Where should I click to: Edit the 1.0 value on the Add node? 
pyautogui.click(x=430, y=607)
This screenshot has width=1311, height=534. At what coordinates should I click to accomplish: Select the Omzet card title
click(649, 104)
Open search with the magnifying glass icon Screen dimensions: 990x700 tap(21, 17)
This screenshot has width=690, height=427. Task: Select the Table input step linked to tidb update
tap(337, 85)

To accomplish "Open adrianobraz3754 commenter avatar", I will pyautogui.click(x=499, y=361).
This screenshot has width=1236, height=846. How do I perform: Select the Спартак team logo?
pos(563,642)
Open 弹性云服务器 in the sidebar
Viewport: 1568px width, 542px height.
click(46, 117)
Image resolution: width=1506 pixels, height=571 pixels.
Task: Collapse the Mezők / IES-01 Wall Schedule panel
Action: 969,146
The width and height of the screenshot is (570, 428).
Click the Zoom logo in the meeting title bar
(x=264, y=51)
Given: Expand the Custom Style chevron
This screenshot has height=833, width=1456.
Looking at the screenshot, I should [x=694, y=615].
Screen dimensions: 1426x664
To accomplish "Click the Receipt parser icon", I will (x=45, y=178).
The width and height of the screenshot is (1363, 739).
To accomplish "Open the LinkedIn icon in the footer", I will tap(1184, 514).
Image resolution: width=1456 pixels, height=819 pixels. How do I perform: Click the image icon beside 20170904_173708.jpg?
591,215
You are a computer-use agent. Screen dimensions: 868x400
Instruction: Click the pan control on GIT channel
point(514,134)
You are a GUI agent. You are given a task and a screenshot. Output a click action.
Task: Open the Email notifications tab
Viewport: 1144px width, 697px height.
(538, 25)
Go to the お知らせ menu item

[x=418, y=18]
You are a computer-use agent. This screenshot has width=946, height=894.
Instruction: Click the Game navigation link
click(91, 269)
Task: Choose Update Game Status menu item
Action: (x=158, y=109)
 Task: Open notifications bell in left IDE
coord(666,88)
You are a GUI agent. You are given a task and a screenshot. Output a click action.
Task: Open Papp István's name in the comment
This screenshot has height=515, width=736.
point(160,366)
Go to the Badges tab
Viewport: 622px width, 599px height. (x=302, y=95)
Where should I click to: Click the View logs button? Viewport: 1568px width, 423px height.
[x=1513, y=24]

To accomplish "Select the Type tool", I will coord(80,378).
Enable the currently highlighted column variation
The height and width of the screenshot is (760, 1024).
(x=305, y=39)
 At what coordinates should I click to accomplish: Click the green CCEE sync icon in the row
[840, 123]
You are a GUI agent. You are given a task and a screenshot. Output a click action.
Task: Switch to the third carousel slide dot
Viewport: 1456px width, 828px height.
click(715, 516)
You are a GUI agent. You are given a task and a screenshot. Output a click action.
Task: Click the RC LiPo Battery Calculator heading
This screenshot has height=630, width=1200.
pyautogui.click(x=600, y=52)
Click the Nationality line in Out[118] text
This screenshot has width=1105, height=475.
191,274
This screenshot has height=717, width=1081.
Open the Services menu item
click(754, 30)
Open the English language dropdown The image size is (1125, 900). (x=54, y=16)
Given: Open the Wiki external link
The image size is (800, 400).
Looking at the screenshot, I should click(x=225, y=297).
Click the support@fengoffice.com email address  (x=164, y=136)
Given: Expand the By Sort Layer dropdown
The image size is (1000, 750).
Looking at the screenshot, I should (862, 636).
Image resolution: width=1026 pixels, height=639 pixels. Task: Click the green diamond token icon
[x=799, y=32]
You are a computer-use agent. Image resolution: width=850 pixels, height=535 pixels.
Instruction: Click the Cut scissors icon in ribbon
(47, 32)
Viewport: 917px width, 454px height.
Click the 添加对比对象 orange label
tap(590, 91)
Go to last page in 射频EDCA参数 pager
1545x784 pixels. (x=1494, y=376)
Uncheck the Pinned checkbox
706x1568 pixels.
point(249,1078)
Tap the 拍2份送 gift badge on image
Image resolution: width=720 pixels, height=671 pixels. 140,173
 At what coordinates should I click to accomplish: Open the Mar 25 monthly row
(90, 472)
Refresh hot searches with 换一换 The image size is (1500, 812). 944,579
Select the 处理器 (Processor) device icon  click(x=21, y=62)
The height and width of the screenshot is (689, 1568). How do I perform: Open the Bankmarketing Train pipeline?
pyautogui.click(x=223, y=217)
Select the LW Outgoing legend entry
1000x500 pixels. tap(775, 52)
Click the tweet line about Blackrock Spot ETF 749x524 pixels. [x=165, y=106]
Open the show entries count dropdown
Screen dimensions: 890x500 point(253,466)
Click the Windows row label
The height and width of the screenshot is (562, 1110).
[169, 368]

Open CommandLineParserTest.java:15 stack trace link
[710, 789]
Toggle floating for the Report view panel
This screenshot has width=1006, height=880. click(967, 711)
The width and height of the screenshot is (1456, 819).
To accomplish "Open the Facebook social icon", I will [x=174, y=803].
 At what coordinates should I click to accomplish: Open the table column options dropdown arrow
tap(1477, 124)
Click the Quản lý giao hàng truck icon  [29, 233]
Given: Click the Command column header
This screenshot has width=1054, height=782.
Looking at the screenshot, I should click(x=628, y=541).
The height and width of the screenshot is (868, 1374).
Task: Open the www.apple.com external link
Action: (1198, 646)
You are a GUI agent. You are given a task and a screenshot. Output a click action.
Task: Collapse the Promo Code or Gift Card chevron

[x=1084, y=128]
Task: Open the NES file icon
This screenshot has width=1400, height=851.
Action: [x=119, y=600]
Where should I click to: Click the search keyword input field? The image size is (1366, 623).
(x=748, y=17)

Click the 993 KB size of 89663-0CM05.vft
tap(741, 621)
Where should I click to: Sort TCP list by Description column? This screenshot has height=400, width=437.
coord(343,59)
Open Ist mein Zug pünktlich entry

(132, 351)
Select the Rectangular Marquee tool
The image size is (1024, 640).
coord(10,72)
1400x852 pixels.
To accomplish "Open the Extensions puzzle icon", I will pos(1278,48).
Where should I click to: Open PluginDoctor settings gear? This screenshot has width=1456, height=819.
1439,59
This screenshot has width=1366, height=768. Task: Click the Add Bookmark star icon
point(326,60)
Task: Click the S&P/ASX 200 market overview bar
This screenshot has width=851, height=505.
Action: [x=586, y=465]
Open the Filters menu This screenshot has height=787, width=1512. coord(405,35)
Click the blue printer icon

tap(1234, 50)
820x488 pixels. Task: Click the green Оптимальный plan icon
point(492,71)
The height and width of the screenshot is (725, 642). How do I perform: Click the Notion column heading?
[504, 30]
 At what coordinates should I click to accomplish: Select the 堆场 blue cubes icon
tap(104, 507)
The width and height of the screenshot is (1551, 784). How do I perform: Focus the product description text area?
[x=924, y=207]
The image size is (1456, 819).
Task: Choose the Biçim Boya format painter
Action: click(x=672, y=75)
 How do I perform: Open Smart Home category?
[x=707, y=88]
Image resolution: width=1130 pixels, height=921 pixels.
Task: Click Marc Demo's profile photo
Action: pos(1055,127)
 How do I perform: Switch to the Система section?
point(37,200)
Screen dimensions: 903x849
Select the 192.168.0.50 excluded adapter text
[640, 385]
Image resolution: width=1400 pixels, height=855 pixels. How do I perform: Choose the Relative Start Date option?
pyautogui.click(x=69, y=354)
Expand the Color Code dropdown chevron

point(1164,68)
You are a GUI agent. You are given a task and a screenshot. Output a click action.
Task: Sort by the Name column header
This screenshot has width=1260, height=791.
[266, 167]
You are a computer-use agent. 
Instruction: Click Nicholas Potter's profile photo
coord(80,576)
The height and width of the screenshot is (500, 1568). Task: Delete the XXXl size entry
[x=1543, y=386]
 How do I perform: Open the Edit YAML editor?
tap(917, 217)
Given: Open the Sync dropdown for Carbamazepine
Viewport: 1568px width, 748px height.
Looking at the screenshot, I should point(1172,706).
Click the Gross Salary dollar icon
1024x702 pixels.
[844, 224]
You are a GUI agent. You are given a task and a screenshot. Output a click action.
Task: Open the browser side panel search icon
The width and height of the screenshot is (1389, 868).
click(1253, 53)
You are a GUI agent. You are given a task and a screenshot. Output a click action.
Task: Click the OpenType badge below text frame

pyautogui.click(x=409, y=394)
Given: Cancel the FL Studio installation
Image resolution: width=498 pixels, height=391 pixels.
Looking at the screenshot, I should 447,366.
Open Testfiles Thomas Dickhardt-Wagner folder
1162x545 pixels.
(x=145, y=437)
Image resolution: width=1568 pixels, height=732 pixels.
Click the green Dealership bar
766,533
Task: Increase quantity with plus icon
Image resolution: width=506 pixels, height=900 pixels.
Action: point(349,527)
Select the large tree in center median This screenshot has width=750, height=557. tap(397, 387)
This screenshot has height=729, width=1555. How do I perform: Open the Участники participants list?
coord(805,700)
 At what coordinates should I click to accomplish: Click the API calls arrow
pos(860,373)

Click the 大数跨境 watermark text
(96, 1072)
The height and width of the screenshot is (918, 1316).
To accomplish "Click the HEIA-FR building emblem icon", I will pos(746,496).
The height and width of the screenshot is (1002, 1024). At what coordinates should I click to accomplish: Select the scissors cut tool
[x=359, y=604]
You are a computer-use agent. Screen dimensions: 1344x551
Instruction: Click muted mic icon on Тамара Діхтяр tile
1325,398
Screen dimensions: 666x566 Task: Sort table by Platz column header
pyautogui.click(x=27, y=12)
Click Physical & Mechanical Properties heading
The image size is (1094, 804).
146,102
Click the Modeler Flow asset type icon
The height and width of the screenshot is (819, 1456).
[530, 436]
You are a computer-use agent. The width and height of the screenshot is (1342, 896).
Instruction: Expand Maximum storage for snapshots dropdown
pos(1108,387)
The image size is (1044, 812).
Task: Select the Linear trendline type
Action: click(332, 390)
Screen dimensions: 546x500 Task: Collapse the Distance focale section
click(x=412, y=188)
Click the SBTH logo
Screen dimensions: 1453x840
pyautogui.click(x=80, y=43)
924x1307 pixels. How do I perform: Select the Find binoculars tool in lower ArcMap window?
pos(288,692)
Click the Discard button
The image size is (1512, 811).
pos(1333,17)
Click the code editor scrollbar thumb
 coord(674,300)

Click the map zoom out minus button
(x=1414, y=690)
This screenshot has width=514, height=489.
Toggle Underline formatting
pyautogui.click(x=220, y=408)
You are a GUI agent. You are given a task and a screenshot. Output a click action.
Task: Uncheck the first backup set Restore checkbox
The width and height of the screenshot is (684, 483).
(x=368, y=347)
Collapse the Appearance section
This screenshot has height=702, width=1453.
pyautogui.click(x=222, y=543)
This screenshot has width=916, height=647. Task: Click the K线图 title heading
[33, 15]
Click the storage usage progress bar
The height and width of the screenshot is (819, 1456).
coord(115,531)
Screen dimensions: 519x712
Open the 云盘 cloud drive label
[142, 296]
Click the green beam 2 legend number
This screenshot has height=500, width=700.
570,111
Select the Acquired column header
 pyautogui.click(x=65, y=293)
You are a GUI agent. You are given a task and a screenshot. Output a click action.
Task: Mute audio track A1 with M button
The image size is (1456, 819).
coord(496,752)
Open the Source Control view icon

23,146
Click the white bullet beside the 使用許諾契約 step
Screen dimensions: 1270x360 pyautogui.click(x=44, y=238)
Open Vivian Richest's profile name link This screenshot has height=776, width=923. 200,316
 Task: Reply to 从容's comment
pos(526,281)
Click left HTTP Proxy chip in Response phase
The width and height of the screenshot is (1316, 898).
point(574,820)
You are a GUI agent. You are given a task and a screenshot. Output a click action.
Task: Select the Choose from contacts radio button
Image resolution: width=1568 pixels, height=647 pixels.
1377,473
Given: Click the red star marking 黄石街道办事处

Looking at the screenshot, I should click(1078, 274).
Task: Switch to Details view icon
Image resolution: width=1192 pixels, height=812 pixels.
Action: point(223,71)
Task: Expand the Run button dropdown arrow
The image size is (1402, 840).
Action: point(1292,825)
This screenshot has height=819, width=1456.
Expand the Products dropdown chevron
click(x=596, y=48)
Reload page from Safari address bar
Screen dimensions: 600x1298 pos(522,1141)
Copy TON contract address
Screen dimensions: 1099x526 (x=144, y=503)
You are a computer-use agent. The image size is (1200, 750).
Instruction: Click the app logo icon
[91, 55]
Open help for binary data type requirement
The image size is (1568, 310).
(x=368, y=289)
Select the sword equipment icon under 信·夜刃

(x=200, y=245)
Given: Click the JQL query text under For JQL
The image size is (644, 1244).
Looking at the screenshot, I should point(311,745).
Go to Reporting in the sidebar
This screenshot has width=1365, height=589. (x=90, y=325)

__________

Exercise directions: Copy out the part of the records that opens with the line containing "icon in the row" and closes with the line containing "click(754, 30)", both lines included.

Response to the task:
 At what coordinates should I click to accomplish: Click the green CCEE sync icon in the row
[840, 123]
You are a GUI agent. You are given a task and a screenshot. Output a click action.
Task: Switch to the third carousel slide dot
Viewport: 1456px width, 828px height.
click(715, 516)
You are a GUI agent. You are given a task and a screenshot. Output a click action.
Task: Click the RC LiPo Battery Calculator heading
This screenshot has height=630, width=1200.
pyautogui.click(x=600, y=52)
Click the Nationality line in Out[118] text
This screenshot has width=1105, height=475.
191,274
This screenshot has height=717, width=1081.
Open the Services menu item
click(754, 30)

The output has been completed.